One of the ways in which conventional conservation may be thwarting its own efforts, as well as causing harm to people, is in the long battle against IAS. For decades the consensus has been that IAS are bad for biodiversity and must be eradicated, but at what cost? IAS management comes in many forms – from chemicals to culling – and its impacts may be causing more harm than good. To illustrate, it’s estimated that in the U.S. millions of acres of public wild lands are sprayed with herbicides and pesticides annually – this equates to hundreds of tons every year – with little known about the combinations of chemicals being used, their effectiveness, their interactions within the environment, and the true financial costs.
Yet bees, beetles, butterflies, dragonflies, moths and many other economically crucial pollinators (and natural enemies of pests) are threatened by chronic exposure to pollutants, mostly in the form of herbicides and pesticides. Some places have documented a loss in biomass of flying insects by roughly 75% over 30 years, and still vast amounts of chemicals continue to be used as the primary method for invasive weed management. To compound the issue, a recently published study found that 99.8% of a human population in France had quantifiable levels of glyphosate in their urine samples, supporting the idea that people are becoming contaminated through food and water intake.
This describes just one form of IAS management that has negative repercussions. At least one million species are facing extinction in the coming decades (half of these being insects). These extinctions will lead to losses of essential ecosystem services (ES), from reductions in crop pollination and pest management to ramifications in water and air quality, negatively affecting food supply chains, causing significant risks to human wellbeing in ways we have yet to fully understand. This brings a few questions to mind; at what cost is it worth trying to preserve an ecosystem as we have historically known it to be? Are we justified in using immense amounts of chemicals to combat IAS when it’s simultaneously causing the extinction of other species? If we’re anticipating mass extinctions across the globe, should we be eradicating any species and furthering more loss in biodiversity? If IAS bring benefits to local wildlife, should we still be eradicating them?
It’s worth mentioning that most introduced species don’t become invasive. Of the numerous non-native species established globally, only a minority of them are invasive. Yet, according to a recent global assessment report, it’s considered one of the greatest challenges to conservation, costing the U.S. economy in excess of $170 billion per year in management, mitigation, and agriculture losses. Despite these lofty costs and efforts, large-scale attempts of eliminating certain IAS have been unsuccessful, yet these methods are employed repeatedly and liberally, increasing overall cost and adverse impacts because of their convenience or low price, regardless of effectiveness. Research has shown that cost-effective IAS management strategies can be the least effective, while the most effective can be cost prohibitive yet garner numerous other benefits. In fact, they found that commonly used methods like the widespread use of herbicides such as glyphosate, have had little effect in the long-term management of IAS, not only wasting time, effort and tax dollars, but also having adverse side effects.

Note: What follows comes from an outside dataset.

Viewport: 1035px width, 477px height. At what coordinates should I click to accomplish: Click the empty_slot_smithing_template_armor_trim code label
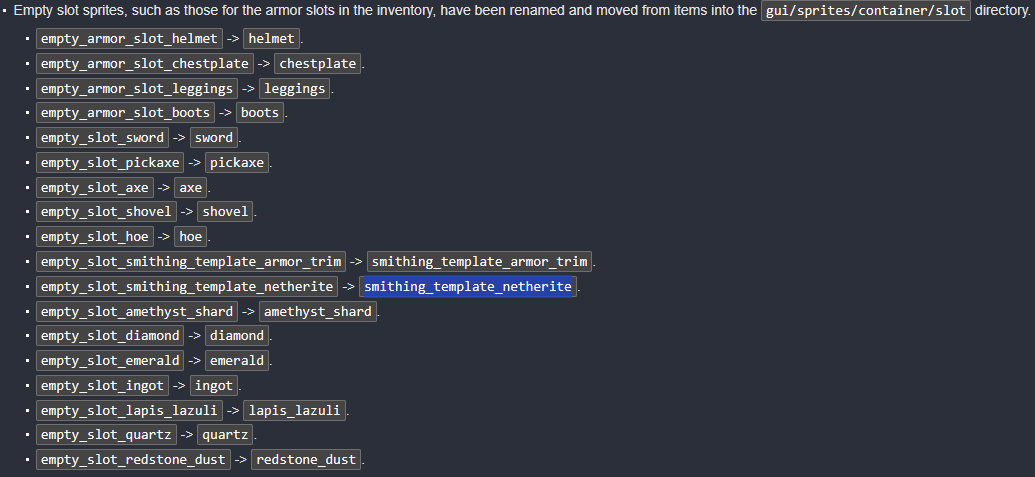pyautogui.click(x=191, y=261)
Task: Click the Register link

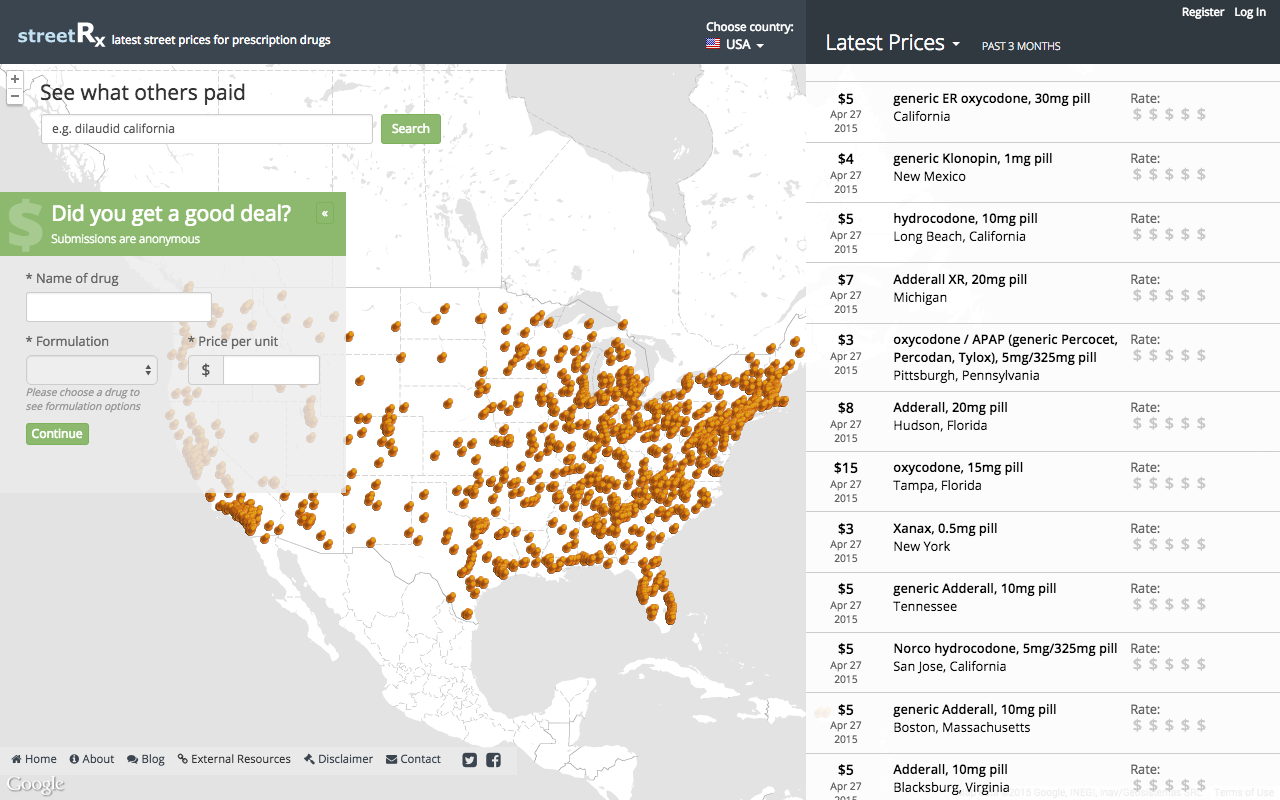Action: tap(1202, 12)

Invasive species management is a new science, relatively speaking, and we don’t yet have a comprehensive understanding of its impacts on ecosystems, even less so with the dynamic forces of climate change at play. While early attempts to control IAS were motivated by economic damages in agricultural commodities, many of these practices have proven to have harmful impacts, yet remain common practice.
While conservationists do their best to consider the entire ecosystem before conducting IAS control methods, many of these practices can have unintended consequences that we have yet to discover. In a changing climate with growing extinction rates, we need to consider how each IAS impacts an ecosystem individually before moving towards abatement methods. Consider the island chain of Hawai’i; a collaborative investigation found that non-native birds maintain seed dispersal processes and pollination for native plants. These invasive birds are substituting for the roles of extinct birds and are the sole seed-dispersers of many native plants on Oahu. The abrupt eradication of all non-native birds would strip forests of nearly all birds and render seed dispersal for many native plants obsolete. This is just one example of how each IAS has a unique context that should be considered when determining how control methods impact the entire ecosystem.

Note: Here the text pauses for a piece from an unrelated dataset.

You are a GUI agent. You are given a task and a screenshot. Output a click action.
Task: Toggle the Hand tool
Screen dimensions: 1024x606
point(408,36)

As our planet continues to change, our perceptions will also need to change. The preservation of nature in its “historical” state, i.e., the state humanity is accustomed to seeing it in, is no longer an achievable goal. As we continue to see the extinctions of other species that may have once filled certain ecological roles, thoughtful analysis of each IAS scenario with a multifaceted lens for local and cultural values will be crucial in order to consider the functional traits of different IAS to each ecosystem in order to protect important environmental processes and ES, now and into the future.

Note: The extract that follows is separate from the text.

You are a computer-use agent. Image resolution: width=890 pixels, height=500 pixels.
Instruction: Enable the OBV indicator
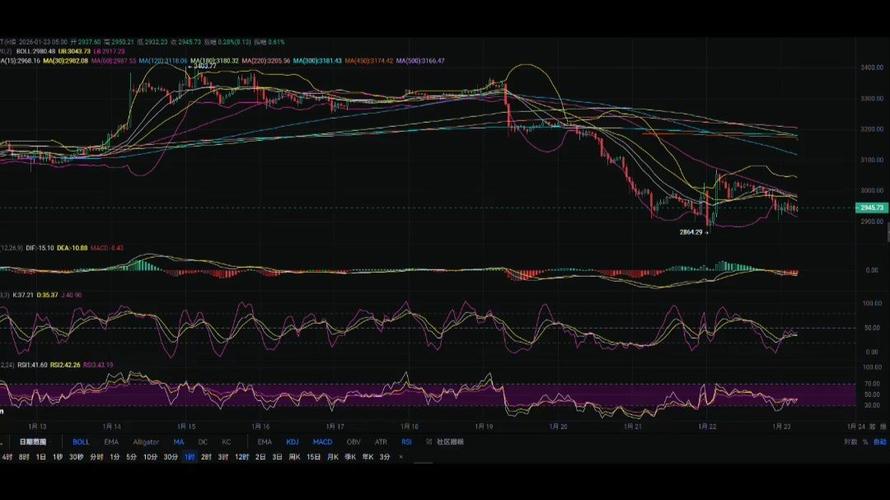[x=353, y=441]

Perhaps conventional “command and control” methods of IAS management, as well as viewpoints on the separation of people from nature, need to be questioned more frequently as we continue to see greater impacts from climate change and human activities. As we continue to step into the unknown waters, we will have to meet these challenges with new ideas, new perspectives and new practices, some of which may be difficult to shift from old paradigms and ideologies. Addressing global environmental changes will require comprehensive and proactive approaches, as well as conscientious stewardship practices that place greater value on our relationship with nature and incorporate and support diverse knowledge systems.
Lead Image: Monarch butterfly feeding on non-native bull thistle at the Metropolitan Beach Metropark Nature Area, Brighton, MI. Image by Steve Burt via Creative Commons 2.0 license. This article by Janae Malpas was first published by Mongabay.com on 14 July 2022.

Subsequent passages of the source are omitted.